Il Governo Monti ha stabilito le sue priorità d'intervento: dopo la manovra finanziaria e la riforma del sistema delle pensioni, il terzo punto cardine è senza dubbio quello della riforma del lavoro.

Cosa cambierà in concreto per i lavoratori? La vexata quaestio riguarda la modifica dell'articolo 18 dello Statuto dei lavoratori, che regolamenta i licenziamenti nelle aziende con più di 15 dipendenti. Il Presidente del Consiglio ha sottolineato che si tratta di un'esigenza a livello europeo e che su questa decisione quindi non sono ammessi compromessi.
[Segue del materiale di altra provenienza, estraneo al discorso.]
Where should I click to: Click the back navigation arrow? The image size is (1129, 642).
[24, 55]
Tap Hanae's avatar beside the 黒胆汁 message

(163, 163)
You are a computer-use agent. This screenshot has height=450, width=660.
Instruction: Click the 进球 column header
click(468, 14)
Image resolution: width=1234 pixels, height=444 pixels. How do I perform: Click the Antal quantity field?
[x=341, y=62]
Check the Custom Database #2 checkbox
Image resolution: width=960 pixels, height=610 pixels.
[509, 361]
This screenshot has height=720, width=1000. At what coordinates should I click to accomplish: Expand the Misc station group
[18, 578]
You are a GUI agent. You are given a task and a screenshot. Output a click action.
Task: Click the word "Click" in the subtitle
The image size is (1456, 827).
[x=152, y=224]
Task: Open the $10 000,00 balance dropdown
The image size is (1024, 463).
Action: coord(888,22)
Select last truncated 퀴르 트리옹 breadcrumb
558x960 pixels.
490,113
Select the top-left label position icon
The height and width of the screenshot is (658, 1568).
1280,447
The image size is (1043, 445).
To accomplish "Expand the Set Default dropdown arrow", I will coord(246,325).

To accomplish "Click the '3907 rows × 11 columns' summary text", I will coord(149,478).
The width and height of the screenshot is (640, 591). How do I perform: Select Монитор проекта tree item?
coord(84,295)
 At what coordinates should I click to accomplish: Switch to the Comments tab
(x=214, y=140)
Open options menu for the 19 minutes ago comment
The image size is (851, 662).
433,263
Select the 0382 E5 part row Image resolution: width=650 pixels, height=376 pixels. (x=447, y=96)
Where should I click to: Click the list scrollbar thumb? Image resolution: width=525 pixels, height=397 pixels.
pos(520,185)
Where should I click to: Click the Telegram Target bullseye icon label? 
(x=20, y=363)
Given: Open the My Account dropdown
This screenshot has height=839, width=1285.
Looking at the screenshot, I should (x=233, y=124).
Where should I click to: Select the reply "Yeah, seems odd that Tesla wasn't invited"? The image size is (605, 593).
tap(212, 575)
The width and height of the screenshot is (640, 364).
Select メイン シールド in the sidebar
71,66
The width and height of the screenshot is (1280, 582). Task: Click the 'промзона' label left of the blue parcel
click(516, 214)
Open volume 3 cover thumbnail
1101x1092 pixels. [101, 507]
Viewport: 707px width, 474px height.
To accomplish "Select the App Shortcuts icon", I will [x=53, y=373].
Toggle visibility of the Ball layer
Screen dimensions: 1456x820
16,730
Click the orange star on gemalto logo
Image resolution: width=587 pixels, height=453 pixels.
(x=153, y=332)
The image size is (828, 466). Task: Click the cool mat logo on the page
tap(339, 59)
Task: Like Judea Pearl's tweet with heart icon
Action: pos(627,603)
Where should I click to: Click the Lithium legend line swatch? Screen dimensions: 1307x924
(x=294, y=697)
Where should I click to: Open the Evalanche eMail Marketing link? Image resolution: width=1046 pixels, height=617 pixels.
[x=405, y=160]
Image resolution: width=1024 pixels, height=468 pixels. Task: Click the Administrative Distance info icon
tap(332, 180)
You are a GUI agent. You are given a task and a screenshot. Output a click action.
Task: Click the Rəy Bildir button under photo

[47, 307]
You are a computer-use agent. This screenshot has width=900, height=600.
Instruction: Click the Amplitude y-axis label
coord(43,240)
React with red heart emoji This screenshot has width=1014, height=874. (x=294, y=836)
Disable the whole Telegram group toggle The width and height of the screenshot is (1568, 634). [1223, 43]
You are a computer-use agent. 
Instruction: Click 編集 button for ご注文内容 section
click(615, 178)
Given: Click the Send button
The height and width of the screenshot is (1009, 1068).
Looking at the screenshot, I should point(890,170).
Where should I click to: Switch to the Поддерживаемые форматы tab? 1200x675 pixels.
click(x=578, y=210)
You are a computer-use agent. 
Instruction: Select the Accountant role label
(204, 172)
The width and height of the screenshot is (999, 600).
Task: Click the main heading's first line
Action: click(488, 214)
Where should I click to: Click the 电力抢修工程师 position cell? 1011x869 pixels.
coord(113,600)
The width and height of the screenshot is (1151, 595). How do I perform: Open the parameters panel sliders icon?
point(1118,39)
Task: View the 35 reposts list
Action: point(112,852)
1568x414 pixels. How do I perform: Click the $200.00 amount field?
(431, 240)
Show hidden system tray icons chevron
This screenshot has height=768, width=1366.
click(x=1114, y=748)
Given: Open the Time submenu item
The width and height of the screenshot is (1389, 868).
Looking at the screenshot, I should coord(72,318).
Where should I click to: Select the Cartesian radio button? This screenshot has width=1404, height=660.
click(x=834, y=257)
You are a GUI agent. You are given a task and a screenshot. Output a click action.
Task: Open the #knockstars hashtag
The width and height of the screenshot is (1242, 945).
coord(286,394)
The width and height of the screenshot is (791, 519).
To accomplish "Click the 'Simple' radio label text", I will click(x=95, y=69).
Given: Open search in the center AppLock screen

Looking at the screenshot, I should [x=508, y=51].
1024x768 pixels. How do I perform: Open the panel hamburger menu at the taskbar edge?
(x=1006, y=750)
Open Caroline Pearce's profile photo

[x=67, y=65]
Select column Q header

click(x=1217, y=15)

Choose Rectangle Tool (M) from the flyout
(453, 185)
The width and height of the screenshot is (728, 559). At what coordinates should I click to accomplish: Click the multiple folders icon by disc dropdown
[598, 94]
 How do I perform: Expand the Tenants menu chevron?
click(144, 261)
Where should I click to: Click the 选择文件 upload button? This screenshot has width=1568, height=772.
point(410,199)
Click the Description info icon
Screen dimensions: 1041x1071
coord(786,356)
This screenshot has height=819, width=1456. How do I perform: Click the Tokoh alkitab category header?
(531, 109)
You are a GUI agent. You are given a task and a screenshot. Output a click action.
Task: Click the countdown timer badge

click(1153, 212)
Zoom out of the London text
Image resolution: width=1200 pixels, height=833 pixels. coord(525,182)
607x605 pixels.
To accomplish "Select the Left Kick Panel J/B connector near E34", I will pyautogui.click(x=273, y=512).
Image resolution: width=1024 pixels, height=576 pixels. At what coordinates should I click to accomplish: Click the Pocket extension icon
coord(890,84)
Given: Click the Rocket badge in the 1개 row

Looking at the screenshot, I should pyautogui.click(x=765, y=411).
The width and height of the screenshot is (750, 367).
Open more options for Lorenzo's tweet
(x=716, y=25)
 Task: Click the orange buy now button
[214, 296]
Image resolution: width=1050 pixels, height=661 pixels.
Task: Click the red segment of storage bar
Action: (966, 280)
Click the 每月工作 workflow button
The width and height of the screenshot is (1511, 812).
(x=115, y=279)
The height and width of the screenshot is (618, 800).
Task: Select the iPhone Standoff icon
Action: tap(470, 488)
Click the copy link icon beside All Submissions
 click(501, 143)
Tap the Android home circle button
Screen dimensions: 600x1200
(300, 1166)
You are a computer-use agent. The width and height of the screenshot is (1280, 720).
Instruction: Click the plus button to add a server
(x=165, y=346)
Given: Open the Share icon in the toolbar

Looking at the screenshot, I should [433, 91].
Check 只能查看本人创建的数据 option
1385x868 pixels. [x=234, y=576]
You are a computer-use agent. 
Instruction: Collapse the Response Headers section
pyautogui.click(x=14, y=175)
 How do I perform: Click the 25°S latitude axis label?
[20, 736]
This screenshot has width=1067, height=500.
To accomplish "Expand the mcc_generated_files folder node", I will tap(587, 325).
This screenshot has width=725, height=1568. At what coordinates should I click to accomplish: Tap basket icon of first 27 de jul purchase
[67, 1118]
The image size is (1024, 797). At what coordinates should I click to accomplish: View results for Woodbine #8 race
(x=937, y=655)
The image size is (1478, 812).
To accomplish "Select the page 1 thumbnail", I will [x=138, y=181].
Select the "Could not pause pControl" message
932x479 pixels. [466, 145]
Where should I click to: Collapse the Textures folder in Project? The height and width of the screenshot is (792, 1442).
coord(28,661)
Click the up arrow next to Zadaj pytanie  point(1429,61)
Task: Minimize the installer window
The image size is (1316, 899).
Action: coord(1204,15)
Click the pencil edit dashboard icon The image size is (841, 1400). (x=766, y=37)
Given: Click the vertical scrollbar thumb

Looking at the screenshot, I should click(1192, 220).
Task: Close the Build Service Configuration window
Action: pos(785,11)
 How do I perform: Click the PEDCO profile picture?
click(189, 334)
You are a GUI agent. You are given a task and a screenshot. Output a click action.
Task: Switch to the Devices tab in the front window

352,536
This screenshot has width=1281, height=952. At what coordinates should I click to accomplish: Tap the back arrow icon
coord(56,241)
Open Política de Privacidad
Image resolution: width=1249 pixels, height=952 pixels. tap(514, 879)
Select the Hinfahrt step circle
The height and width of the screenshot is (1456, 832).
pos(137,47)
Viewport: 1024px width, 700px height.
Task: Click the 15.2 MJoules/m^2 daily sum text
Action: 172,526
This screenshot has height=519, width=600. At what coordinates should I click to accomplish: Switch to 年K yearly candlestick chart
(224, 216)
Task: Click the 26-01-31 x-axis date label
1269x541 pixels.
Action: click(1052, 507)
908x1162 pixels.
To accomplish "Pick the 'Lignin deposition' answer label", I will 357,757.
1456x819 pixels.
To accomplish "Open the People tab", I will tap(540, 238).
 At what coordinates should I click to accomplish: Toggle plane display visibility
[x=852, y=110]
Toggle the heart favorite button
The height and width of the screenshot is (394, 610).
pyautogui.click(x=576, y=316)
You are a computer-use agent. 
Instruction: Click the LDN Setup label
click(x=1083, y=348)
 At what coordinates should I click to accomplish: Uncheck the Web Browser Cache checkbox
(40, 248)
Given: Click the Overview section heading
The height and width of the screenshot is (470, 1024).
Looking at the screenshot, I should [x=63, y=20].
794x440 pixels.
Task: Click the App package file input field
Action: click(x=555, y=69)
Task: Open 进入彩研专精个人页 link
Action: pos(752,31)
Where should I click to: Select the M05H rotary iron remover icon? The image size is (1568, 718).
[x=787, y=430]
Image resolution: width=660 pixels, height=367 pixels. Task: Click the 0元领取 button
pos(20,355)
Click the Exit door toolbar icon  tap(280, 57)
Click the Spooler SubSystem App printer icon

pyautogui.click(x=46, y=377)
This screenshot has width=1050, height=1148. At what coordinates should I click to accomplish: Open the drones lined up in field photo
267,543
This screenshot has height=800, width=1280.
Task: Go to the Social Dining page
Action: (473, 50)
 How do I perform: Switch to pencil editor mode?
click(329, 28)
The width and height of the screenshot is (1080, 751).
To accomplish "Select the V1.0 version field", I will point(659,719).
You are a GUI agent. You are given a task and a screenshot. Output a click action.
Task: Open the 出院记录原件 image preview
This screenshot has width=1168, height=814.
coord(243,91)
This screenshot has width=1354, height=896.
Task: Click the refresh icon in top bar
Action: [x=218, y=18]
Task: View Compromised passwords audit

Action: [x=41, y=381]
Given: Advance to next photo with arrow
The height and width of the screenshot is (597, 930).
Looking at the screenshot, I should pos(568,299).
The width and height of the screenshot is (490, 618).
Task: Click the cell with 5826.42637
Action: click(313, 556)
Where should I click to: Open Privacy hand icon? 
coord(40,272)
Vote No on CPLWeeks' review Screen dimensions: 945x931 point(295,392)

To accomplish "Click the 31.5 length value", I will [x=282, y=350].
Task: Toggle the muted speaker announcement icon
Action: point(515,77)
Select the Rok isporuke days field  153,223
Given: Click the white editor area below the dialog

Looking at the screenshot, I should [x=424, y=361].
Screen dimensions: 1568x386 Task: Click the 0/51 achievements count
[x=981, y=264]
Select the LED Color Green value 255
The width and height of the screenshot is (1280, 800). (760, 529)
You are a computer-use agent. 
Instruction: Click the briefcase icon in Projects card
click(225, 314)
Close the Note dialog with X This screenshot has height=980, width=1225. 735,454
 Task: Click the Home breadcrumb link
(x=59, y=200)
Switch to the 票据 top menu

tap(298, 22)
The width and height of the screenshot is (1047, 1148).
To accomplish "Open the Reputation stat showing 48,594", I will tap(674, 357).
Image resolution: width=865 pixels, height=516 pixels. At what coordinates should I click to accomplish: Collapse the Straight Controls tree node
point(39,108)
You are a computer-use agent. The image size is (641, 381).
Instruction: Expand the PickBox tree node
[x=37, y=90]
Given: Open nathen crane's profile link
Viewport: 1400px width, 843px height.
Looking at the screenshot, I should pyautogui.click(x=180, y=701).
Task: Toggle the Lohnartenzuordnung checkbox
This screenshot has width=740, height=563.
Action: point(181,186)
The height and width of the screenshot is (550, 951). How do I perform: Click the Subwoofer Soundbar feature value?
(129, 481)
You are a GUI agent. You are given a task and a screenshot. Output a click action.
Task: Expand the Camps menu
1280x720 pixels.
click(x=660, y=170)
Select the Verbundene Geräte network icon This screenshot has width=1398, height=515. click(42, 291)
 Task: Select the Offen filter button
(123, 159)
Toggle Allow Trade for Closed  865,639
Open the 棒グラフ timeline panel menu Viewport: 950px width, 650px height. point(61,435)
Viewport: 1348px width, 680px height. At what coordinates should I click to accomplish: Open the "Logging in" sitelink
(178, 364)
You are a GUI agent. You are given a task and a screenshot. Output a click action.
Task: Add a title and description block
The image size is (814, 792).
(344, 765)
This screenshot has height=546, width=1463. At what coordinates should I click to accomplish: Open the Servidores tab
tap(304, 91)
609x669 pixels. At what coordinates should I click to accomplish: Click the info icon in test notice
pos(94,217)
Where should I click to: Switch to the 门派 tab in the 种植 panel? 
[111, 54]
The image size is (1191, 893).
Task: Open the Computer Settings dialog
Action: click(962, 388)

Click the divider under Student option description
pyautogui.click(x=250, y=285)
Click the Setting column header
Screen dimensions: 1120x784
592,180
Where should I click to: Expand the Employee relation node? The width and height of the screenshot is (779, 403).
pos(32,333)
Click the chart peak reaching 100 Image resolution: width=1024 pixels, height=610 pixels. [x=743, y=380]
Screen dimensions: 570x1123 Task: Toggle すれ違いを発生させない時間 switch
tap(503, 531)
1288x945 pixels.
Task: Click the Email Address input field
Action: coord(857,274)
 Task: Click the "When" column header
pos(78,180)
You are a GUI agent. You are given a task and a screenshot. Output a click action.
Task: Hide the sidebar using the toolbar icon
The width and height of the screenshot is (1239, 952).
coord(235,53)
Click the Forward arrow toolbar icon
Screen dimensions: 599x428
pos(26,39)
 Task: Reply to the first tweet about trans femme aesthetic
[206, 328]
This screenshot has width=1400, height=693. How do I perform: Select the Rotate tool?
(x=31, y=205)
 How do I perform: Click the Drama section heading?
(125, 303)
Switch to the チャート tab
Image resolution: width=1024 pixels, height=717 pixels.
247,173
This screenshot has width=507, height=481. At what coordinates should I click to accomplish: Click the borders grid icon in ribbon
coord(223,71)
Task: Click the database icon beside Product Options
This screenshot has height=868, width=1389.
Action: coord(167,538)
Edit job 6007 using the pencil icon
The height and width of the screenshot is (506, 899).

Al momento la riforma è nelle mani del ministro del Welfare Elsa Fornero, la quale ha precisato che l'intenzione non è quella di abrogare l'articolo 18 ma di modificarlo per una maggiore tutela dei neo-assunti. Ma a guardare la modifica dalla prospettiva speculare il rischio è quello di mettere a rischio la posizione di chi gode di un contratto a tempo indeterminato, rendendone più agevole il licenziamento in caso di crisi aziendale e anche in assenza di una giusta causa giustificatrice.

L'obiettivo dichiarato dal Governo è quello di rendere il mercato del lavoro più dinamico e flessibile, così come richiesto dall'Ue. Flessibile significa rinnovamento delle risorse e se per qualcuno questo significa assunzione per qualcun altro può voler dire licenziamento.

Nei prossimi giorni avranno luogo in sedi separate i confronti del Governo rispettivamente con Confindustria e con i sindacati: ci si aspettano toni accesi anche perché, nonostante le polemiche già in atto, l'esecutivo non sembra orientato verso una trattativa. Monti ha precisato che non sono ammessi veti.